Mount (Einhängen) ist der grundlegende Systemaufruf oder Befehl in Betriebssystemen, der ein logisches Dateisystem, das sich auf einem physischen oder virtuellen Speichermedium befindet, einem bestimmten Verzeichnis (Einhängepunkt) im aktuellen Dateisystembaum zuordnet. Dieser Akt macht die Daten des Mediums für Benutzer und Anwendungen über den angegebenen Pfad zugänglich. Im Kontext der IT-Sicherheit ist die korrekte Handhabung des Mount-Vorgangs entscheidend, da er die Rechteverwaltung für den Zugriff auf die nun eingebundenen Ressourcen initialisiert.
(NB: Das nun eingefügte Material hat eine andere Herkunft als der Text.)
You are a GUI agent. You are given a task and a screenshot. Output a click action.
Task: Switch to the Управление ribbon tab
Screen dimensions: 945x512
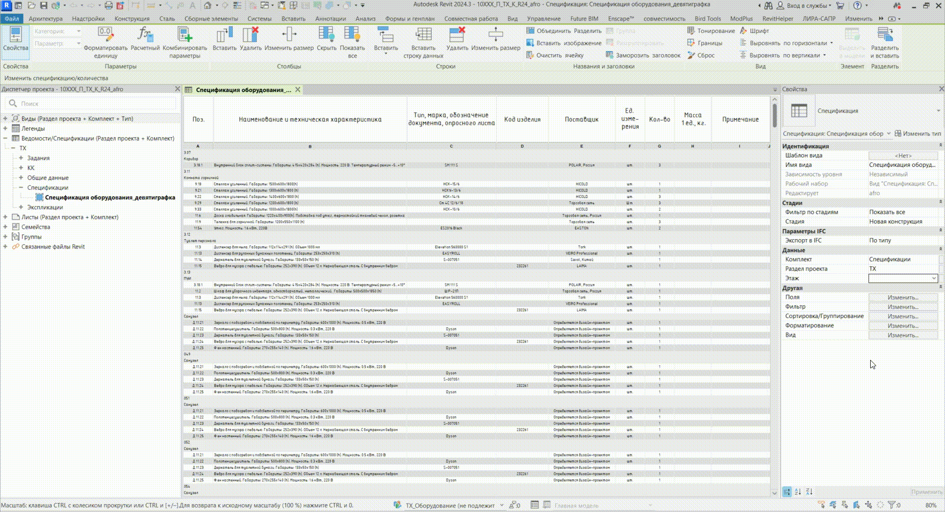(543, 19)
Falsche Mount-Optionen können zu Sicherheitslücken führen, etwa durch das unabsichtliche Aktivieren von Schreibrechten auf schreibgeschützten Medien.
Zugriff
Der Zugriff auf die Daten wird erst nach erfolgreichem Mounten über den definierten Mount-Punkt erlaubt, wobei die zugewiesenen Berechtigungen (Permissions) wirksam werden.
Konfiguration
Die Konfiguration der Mount-Optionen, beispielsweise die Angabe von noexec oder nosuid, ist eine wichtige Maßnahme zur Prävention der Ausführung von Schadcode von externen Datenträgern.
Etymologie
Der englische Begriff bedeutet das Anbringen oder Befestigen, was im IT-Bereich die logische Verbindung eines Speichervolumens mit dem Hauptdateisystem beschreibt.